[Saved entries]
---*---

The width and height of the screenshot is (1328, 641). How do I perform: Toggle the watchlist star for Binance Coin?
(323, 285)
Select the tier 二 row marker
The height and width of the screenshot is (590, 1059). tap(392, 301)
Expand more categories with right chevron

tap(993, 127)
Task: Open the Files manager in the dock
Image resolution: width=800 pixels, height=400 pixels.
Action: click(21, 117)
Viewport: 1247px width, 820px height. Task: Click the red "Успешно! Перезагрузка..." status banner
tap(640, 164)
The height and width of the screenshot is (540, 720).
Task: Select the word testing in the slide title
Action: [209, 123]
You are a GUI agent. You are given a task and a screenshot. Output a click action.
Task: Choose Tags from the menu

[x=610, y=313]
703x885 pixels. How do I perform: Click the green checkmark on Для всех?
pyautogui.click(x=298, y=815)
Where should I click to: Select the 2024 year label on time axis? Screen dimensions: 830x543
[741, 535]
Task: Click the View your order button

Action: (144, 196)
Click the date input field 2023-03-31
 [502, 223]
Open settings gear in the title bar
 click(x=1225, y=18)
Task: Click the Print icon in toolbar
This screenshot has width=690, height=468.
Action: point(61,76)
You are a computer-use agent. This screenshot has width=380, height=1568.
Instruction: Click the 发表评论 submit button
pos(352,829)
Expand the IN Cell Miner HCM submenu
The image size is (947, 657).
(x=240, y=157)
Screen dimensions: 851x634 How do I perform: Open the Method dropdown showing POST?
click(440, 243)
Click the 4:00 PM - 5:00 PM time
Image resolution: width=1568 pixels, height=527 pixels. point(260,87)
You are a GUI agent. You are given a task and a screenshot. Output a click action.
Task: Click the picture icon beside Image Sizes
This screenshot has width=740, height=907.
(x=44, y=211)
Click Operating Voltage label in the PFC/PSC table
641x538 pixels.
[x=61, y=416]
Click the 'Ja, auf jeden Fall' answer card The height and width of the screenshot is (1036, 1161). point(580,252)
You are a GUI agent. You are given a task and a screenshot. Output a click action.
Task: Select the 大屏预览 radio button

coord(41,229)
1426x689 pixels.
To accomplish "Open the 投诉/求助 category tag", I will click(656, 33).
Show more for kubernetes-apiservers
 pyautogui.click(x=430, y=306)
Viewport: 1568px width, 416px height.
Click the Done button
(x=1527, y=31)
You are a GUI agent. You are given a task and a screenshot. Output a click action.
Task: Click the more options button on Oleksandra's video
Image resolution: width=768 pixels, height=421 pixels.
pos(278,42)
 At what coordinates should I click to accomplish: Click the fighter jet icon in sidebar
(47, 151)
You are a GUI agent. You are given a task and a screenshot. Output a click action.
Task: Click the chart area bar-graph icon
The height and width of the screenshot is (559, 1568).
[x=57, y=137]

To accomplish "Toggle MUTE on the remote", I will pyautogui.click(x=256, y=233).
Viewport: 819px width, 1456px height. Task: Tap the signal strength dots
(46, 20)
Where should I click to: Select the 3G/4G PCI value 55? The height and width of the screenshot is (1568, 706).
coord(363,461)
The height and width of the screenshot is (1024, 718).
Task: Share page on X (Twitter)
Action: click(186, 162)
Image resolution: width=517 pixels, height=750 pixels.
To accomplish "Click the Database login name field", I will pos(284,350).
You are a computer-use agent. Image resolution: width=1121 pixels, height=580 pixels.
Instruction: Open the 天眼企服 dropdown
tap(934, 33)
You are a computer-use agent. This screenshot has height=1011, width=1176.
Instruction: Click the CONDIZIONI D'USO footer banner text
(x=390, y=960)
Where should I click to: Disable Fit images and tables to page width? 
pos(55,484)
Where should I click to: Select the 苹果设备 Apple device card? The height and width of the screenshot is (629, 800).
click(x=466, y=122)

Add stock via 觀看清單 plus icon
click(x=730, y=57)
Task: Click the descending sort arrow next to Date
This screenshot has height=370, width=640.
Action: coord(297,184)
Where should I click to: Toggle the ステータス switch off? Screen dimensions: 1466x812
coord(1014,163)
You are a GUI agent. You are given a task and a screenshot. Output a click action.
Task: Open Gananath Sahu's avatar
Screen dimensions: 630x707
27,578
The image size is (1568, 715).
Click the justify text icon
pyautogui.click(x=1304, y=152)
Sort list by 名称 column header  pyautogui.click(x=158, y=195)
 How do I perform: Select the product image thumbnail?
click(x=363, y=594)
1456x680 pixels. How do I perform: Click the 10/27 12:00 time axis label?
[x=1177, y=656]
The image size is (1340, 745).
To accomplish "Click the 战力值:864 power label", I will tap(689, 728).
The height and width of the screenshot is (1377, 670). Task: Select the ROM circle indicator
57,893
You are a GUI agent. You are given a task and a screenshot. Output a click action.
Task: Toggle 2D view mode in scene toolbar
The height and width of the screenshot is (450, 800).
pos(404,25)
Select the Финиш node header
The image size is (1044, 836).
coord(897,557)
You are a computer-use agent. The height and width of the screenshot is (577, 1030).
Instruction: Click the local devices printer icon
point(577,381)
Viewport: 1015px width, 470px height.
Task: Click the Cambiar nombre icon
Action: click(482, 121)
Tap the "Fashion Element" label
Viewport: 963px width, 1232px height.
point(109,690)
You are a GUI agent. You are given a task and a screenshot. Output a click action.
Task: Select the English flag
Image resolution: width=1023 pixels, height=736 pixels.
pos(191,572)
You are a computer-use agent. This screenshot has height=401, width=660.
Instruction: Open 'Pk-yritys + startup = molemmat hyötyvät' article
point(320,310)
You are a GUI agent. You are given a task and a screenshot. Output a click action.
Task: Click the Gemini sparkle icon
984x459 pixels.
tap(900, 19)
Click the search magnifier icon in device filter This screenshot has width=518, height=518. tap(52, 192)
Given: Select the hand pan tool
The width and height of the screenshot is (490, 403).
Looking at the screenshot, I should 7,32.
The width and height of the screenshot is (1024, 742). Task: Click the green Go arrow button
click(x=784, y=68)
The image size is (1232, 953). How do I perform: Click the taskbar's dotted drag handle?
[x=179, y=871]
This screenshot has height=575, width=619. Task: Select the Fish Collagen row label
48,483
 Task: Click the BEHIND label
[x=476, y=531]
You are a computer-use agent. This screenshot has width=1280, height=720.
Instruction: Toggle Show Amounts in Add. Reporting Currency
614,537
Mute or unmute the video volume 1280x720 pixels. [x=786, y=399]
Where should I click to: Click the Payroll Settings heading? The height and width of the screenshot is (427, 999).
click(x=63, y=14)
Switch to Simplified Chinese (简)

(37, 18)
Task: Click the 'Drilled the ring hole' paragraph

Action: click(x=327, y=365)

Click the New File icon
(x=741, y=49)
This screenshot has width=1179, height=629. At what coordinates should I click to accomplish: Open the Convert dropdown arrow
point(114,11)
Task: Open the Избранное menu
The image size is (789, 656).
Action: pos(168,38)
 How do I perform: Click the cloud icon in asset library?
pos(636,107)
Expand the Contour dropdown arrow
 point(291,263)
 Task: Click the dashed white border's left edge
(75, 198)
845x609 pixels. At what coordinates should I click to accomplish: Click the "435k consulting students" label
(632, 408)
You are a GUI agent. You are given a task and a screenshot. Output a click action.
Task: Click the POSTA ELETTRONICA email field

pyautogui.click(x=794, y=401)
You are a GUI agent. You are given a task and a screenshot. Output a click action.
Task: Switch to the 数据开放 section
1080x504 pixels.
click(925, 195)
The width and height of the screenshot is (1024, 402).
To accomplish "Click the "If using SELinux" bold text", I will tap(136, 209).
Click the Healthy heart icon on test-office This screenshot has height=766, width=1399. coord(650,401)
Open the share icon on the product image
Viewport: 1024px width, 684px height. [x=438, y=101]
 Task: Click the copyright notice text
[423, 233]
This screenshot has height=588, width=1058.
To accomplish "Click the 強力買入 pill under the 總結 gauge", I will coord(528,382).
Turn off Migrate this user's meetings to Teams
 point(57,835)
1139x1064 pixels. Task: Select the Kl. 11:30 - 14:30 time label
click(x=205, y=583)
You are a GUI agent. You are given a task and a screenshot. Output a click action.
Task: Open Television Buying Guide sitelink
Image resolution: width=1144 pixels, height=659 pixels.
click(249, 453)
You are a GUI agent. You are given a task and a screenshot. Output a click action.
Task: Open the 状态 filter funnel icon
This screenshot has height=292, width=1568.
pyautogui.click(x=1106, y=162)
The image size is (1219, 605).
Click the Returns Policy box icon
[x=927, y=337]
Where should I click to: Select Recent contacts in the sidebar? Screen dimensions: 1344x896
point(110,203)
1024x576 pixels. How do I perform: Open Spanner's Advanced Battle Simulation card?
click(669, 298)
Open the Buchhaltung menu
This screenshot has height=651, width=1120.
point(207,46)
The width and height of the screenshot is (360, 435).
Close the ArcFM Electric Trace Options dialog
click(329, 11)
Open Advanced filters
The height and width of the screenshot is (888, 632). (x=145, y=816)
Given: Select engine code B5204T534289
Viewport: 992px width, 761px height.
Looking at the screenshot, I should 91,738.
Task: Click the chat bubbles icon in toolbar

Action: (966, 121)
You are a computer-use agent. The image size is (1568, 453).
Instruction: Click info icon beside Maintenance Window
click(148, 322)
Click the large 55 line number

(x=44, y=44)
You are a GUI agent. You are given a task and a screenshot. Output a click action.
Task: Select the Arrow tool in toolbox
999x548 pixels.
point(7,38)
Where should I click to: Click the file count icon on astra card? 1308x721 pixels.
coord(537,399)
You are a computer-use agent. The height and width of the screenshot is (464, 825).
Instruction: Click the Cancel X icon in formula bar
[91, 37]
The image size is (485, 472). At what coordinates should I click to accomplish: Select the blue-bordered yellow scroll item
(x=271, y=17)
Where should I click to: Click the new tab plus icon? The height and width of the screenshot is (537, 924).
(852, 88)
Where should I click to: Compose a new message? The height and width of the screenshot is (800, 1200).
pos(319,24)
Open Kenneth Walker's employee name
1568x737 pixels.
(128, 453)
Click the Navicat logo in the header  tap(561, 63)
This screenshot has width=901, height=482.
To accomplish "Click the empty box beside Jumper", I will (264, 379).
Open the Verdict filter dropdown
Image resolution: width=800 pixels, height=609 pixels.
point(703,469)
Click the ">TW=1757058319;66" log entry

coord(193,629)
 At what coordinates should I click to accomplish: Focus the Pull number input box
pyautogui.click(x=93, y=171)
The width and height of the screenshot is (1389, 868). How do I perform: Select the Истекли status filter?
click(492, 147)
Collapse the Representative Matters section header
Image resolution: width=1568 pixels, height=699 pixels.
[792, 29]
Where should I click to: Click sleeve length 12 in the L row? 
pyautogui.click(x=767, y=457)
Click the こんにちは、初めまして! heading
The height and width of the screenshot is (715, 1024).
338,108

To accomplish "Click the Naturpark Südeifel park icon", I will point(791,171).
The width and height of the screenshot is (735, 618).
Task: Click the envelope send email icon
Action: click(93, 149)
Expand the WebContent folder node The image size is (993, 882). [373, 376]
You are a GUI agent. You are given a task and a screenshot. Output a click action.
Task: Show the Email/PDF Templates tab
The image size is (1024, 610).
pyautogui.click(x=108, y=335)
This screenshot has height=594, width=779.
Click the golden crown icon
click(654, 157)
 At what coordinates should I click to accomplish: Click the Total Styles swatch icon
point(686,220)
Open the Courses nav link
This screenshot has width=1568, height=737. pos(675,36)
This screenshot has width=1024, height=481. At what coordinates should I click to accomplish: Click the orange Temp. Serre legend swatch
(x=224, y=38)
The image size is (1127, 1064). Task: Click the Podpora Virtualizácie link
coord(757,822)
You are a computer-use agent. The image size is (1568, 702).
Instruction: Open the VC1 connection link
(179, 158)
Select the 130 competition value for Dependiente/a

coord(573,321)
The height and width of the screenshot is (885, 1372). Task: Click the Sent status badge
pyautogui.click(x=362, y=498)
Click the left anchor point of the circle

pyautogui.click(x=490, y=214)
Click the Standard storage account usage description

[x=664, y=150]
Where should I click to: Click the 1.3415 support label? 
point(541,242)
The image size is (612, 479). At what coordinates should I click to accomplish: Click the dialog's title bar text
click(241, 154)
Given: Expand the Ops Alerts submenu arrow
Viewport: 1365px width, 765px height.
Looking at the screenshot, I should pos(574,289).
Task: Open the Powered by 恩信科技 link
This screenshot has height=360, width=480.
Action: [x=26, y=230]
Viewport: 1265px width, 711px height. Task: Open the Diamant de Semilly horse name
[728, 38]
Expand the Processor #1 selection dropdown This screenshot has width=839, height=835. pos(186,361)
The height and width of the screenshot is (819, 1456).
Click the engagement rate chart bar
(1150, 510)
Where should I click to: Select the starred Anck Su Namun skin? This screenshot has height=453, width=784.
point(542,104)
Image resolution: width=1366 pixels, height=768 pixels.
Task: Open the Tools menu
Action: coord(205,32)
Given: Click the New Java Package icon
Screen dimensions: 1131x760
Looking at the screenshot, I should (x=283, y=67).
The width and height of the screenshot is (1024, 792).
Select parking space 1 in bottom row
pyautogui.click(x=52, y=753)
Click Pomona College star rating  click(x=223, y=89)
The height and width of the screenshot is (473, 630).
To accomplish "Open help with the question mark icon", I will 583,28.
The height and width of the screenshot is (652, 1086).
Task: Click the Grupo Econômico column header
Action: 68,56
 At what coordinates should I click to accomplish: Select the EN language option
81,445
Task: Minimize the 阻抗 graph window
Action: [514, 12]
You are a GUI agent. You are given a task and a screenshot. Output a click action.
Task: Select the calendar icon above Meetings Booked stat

---*---

Please copy the lines in the records above between the one holding "Click the Done button" and the one holding "The image size is (1340, 745).", inclusive, exactly and with no other line.

Click the Done button
(x=1527, y=31)
You are a GUI agent. You are given a task and a screenshot. Output a click action.
Task: Click the more options button on Oleksandra's video
Image resolution: width=768 pixels, height=421 pixels.
pos(278,42)
 At what coordinates should I click to accomplish: Click the fighter jet icon in sidebar
(47, 151)
You are a GUI agent. You are given a task and a screenshot. Output a click action.
Task: Click the chart area bar-graph icon
The height and width of the screenshot is (559, 1568).
[x=57, y=137]

To accomplish "Toggle MUTE on the remote", I will pyautogui.click(x=256, y=233).
Viewport: 819px width, 1456px height. Task: Tap the signal strength dots
(46, 20)
Where should I click to: Select the 3G/4G PCI value 55? The height and width of the screenshot is (1568, 706).
coord(363,461)
The height and width of the screenshot is (1024, 718).
Task: Share page on X (Twitter)
Action: click(186, 162)
Image resolution: width=517 pixels, height=750 pixels.
To accomplish "Click the Database login name field", I will pos(284,350).
You are a computer-use agent. Image resolution: width=1121 pixels, height=580 pixels.
Instruction: Open the 天眼企服 dropdown
tap(934, 33)
You are a computer-use agent. This screenshot has height=1011, width=1176.
Instruction: Click the CONDIZIONI D'USO footer banner text
(x=390, y=960)
Where should I click to: Disable Fit images and tables to page width? 
pos(55,484)
Where should I click to: Select the 苹果设备 Apple device card? The height and width of the screenshot is (629, 800).
click(x=466, y=122)

Add stock via 觀看清單 plus icon
click(x=730, y=57)
Task: Click the descending sort arrow next to Date
This screenshot has height=370, width=640.
Action: coord(297,184)
Where should I click to: Toggle the ステータス switch off? Screen dimensions: 1466x812
coord(1014,163)
You are a GUI agent. You are given a task and a screenshot. Output a click action.
Task: Open Gananath Sahu's avatar
Screen dimensions: 630x707
27,578
The image size is (1568, 715).
Click the justify text icon
pyautogui.click(x=1304, y=152)
Sort list by 名称 column header  pyautogui.click(x=158, y=195)
 How do I perform: Select the product image thumbnail?
click(x=363, y=594)
1456x680 pixels. How do I perform: Click the 10/27 12:00 time axis label?
[x=1177, y=656]
The image size is (1340, 745).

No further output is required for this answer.